■ **EXERCISE**
Where a line looks odd, keep it as it is and transcribe all the material.

■ **RECORDED INFORMATION**
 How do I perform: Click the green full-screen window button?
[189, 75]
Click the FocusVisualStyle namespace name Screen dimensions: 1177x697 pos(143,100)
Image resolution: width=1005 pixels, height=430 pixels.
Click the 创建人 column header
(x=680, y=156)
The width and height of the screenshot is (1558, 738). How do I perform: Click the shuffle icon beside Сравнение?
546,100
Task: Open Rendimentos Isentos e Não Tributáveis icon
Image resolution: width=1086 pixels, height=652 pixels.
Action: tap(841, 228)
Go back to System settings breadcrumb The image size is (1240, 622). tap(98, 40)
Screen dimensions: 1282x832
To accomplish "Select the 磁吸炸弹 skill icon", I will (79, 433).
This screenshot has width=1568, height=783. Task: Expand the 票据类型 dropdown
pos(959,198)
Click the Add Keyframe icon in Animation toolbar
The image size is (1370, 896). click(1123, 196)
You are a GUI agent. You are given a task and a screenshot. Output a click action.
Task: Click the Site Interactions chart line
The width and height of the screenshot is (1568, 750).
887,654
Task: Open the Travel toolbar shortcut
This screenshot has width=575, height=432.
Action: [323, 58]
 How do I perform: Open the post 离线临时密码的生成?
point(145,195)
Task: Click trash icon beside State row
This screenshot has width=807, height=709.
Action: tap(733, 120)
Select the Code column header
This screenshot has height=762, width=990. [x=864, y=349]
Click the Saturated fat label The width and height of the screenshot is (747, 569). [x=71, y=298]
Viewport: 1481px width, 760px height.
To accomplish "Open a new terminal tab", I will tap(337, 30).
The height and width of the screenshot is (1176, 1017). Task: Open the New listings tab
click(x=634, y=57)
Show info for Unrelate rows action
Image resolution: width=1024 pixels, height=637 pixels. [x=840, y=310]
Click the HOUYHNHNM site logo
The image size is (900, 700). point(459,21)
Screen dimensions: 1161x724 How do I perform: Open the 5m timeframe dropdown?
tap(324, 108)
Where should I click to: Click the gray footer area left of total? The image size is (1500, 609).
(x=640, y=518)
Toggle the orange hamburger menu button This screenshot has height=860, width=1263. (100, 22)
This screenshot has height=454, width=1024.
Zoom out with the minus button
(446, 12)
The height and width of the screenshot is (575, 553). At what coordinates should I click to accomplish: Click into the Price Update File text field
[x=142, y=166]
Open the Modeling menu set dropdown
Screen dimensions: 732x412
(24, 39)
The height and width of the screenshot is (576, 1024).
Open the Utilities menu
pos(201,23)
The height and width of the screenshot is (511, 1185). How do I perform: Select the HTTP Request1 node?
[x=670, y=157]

■ **SOLUTION TO THE EXERCISE**
 How do I perform: Click the green full-screen window button?
[189, 75]
Click the FocusVisualStyle namespace name Screen dimensions: 1177x697 pos(143,100)
Image resolution: width=1005 pixels, height=430 pixels.
Click the 创建人 column header
(x=680, y=156)
The width and height of the screenshot is (1558, 738). How do I perform: Click the shuffle icon beside Сравнение?
546,100
Task: Open Rendimentos Isentos e Não Tributáveis icon
Image resolution: width=1086 pixels, height=652 pixels.
Action: tap(841, 228)
Go back to System settings breadcrumb The image size is (1240, 622). tap(98, 40)
Screen dimensions: 1282x832
To accomplish "Select the 磁吸炸弹 skill icon", I will (79, 433).
This screenshot has width=1568, height=783. Task: Expand the 票据类型 dropdown
pos(959,198)
Click the Add Keyframe icon in Animation toolbar
The image size is (1370, 896). click(1123, 196)
You are a GUI agent. You are given a task and a screenshot. Output a click action.
Task: Click the Site Interactions chart line
The width and height of the screenshot is (1568, 750).
887,654
Task: Open the Travel toolbar shortcut
This screenshot has width=575, height=432.
Action: [323, 58]
 How do I perform: Open the post 离线临时密码的生成?
point(145,195)
Task: Click trash icon beside State row
This screenshot has width=807, height=709.
Action: tap(733, 120)
Select the Code column header
This screenshot has height=762, width=990. [x=864, y=349]
Click the Saturated fat label The width and height of the screenshot is (747, 569). [x=71, y=298]
Viewport: 1481px width, 760px height.
To accomplish "Open a new terminal tab", I will tap(337, 30).
The height and width of the screenshot is (1176, 1017). Task: Open the New listings tab
click(x=634, y=57)
Show info for Unrelate rows action
Image resolution: width=1024 pixels, height=637 pixels. [x=840, y=310]
Click the HOUYHNHNM site logo
The image size is (900, 700). point(459,21)
Screen dimensions: 1161x724 How do I perform: Open the 5m timeframe dropdown?
tap(324, 108)
Where should I click to: Click the gray footer area left of total? The image size is (1500, 609).
(x=640, y=518)
Toggle the orange hamburger menu button This screenshot has height=860, width=1263. (100, 22)
This screenshot has height=454, width=1024.
Zoom out with the minus button
(446, 12)
The height and width of the screenshot is (575, 553). At what coordinates should I click to accomplish: Click into the Price Update File text field
[x=142, y=166]
Open the Modeling menu set dropdown
Screen dimensions: 732x412
(24, 39)
The height and width of the screenshot is (576, 1024).
Open the Utilities menu
pos(201,23)
The height and width of the screenshot is (511, 1185). How do I perform: Select the HTTP Request1 node?
[x=670, y=157]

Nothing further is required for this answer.